Text excerpt below:

Louisa Gould was denounced to the Germans for helping a Russian slave worker; she died eventually in the Gas Chambers in Ravensbruck. Who denounced her? Her neighbours.

This is the pattern of the witch trials, as documented in historian Robin Brigg’s “Witches and Neighbours” in which accusations come from neighbours, and as Briggs shows, contrary to popular notions about men persecuting women, most of the accusers tended to be women themselves.

What has this to do with modern witchcraft at the dolmens? It is true that rituals are performed at the dolmens, but these are by modern day pagans – such as Wiccans or Druids. Calling them witches, and attributing to them all the baggage that is the legacy of the witch craze is not only mistaken, but also betrays a mindset that can be seen clearly in Arthur Miller’s “The Crucible”., where it is also alluding to what was called a witch-hunt of Joseph McCarthy and panic about reds under the bed.

In other words, it fosters fear and panic and superstition, and a frame of mind in which people are demonised. It begs the question: where is the devil? With the Wiccans and Druids and their earth-magic, with their ethical beliefs against doing harm, or those who would cast them in the role of witch, and drum up hatred and fear?

We should have learnt by now that demonising a group of people, like the Nazis did with the Jews, or in more recent times, in the 1994 genocide in Rwanda, leads to violence, murder, and a disregard for justice.

End of Text excerpt.

[Required actions]:
1. In the excerpt on witch-hunts, who denounced Louisa Gould?
2. Name every person the excerpt on witch-hunts mentions by full name.
The lines that come next play no part in this.

Extracted records below:

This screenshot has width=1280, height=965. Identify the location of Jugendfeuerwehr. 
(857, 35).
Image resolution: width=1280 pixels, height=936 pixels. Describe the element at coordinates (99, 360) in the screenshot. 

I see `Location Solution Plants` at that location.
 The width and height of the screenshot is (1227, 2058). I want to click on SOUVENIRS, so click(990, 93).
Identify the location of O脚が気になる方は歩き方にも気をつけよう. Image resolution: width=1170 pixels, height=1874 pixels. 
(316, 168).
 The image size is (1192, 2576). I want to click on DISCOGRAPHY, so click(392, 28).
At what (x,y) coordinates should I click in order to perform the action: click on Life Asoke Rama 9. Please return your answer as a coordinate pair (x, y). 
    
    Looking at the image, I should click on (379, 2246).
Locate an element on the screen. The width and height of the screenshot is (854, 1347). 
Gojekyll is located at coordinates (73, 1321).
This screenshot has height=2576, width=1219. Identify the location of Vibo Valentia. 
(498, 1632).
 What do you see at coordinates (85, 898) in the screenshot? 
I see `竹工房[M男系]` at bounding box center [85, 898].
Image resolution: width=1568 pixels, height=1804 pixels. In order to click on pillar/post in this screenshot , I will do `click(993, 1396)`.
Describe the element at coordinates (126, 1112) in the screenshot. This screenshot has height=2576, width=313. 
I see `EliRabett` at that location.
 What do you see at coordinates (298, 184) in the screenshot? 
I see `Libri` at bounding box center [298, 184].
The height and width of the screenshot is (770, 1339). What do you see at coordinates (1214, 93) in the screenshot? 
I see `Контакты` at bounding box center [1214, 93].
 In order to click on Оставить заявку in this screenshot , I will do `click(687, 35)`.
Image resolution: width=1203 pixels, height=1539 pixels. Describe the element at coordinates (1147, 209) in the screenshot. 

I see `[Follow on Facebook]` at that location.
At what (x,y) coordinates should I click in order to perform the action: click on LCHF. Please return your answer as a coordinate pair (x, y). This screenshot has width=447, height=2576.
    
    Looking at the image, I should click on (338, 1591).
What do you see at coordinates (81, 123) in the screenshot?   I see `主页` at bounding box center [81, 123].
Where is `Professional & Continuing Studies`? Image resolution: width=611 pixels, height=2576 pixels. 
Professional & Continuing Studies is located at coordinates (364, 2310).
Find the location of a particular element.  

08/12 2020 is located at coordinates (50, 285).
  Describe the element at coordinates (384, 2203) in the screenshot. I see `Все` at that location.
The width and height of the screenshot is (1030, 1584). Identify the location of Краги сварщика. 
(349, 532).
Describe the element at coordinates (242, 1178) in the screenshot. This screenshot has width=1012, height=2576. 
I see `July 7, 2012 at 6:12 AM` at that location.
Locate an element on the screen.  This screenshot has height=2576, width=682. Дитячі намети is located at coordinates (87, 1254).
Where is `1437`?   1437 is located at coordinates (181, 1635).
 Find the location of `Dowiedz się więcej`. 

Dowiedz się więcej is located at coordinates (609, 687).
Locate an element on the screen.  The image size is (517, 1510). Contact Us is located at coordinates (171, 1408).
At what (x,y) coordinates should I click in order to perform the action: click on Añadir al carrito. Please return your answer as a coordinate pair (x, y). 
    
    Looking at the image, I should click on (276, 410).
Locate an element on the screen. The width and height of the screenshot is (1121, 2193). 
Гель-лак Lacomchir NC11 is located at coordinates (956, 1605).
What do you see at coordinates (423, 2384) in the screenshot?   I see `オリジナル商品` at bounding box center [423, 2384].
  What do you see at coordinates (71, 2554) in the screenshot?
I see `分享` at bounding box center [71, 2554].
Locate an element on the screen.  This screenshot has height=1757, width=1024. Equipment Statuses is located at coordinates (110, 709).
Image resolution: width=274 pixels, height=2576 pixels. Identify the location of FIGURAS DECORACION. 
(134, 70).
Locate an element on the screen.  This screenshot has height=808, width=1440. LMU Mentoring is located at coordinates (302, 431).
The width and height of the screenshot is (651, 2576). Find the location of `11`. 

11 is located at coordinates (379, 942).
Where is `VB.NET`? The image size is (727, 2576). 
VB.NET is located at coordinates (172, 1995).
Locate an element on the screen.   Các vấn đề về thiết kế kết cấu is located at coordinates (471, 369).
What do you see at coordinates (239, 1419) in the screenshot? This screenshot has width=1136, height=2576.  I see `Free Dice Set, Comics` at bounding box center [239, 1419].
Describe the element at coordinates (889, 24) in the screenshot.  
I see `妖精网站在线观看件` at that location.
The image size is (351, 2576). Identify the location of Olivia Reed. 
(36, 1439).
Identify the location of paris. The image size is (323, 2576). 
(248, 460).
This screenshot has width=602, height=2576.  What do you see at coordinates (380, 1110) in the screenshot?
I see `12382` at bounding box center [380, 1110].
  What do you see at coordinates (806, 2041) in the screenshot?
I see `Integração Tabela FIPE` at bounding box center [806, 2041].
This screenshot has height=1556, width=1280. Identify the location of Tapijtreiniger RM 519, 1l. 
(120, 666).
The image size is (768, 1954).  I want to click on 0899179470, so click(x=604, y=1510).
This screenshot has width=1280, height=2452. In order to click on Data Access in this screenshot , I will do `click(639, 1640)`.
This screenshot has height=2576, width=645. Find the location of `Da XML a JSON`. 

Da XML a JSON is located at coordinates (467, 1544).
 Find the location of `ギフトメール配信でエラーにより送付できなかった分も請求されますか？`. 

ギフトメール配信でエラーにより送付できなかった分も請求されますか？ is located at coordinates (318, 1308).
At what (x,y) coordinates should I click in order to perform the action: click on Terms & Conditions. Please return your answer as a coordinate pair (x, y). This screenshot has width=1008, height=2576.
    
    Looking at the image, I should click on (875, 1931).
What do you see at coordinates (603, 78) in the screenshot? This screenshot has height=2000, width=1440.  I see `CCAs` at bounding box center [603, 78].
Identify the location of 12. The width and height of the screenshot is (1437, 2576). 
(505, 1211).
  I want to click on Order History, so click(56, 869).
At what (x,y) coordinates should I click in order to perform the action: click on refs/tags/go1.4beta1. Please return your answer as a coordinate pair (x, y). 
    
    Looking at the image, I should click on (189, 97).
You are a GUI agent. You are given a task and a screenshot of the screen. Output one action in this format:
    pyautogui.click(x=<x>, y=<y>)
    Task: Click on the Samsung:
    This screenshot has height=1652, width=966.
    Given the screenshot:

End of Extracted records.

[Results]:
1. Her neighbors.

2. Louisa Gould, Robin Briggs, Arthur Miller, Joseph McCarthy